Outbound and Inbound Message Service Disruption

Incident Report for Sedna Systems

Postmortem

SEDNA Incident - 15 May 2018

Summary

On 15 May 2018, 15:15 PDT, SEDNA experienced an outage on our North American cluster that prevented inbound and outbound messages. No emails were lost. All messages sent to your mailboxes during the outage have been queued and will be delivered. You will see all new messages as they arrive.

We understand the seriousness of our responsibility to your communications. We are sorry for the disruption to your business caused by today’s outage. We review these types of incidents in depth, reflect on our systems, and adapt them in order to constantly improve our reliability.

Why this happened

Application code deployment involved a database change. It had previously been run successfully on a test environment, but that environment does not have nearly as much data as production to generate this kind of failure the DB change did not successfully complete in a timely manner, which caused a backlog of database changes that were waiting their turn tasks such as sending and receiving email were stuck waiting for the database changes to complete

Actions and opportunities for improvement

Changes involving the database are particularly difficult to recover from and require exceptional care. The biggest opportunity for improvement in this particular case is to perform a trial-run of database changes on a database as similar to production as possible. This has now been established as policy. We also have action items related to speedier monitoring and alerting the technical team to assist in our response procedures.

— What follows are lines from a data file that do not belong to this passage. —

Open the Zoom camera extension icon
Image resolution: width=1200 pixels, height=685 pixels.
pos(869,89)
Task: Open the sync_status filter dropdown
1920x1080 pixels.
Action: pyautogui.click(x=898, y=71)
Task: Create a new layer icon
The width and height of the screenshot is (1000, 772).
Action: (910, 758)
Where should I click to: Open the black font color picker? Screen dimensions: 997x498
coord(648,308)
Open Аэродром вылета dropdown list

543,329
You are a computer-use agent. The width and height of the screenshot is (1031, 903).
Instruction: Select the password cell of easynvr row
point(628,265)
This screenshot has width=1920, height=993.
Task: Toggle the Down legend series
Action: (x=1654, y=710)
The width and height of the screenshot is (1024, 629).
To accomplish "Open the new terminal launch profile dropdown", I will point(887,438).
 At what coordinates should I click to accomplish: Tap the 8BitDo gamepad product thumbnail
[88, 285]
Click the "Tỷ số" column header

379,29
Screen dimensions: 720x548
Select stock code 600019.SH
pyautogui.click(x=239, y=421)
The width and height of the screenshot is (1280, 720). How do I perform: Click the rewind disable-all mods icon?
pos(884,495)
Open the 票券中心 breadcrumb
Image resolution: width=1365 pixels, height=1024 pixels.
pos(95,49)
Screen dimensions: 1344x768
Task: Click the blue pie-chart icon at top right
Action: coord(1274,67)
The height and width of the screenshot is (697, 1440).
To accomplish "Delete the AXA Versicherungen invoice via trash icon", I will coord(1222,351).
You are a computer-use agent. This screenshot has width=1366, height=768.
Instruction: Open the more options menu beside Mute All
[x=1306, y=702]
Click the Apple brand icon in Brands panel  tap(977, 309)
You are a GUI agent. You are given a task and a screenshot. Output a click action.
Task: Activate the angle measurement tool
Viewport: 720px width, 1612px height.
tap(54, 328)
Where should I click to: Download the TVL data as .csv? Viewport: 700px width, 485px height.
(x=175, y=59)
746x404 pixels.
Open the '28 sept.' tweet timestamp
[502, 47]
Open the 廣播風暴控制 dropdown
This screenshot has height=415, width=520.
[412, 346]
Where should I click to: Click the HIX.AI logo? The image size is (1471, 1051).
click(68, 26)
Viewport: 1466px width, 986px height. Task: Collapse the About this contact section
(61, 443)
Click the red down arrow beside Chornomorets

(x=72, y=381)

Posted May 16, 2018 - 23:38 BST

Resolved

SEDNA experienced an outage this afternoon at 3:15pm PDT. Full service on SEDNA was restored as of 3:53 PM PDT.

No emails have been lost. All messages sent to your mailboxes during the outage have been queued and will be delivered. You will see all new messages as they arrive.

We understand the seriousness of our responsibility to your communications. We apologize for the disruption to your business caused by today’s outage. We review these types of incidents in depth, reflect on our systems, and adapt them in order to constantly improve our reliability.
Posted May 16, 2018 - 23:15 BST
This incident affected: SEDNA - www.sednanetwork.com.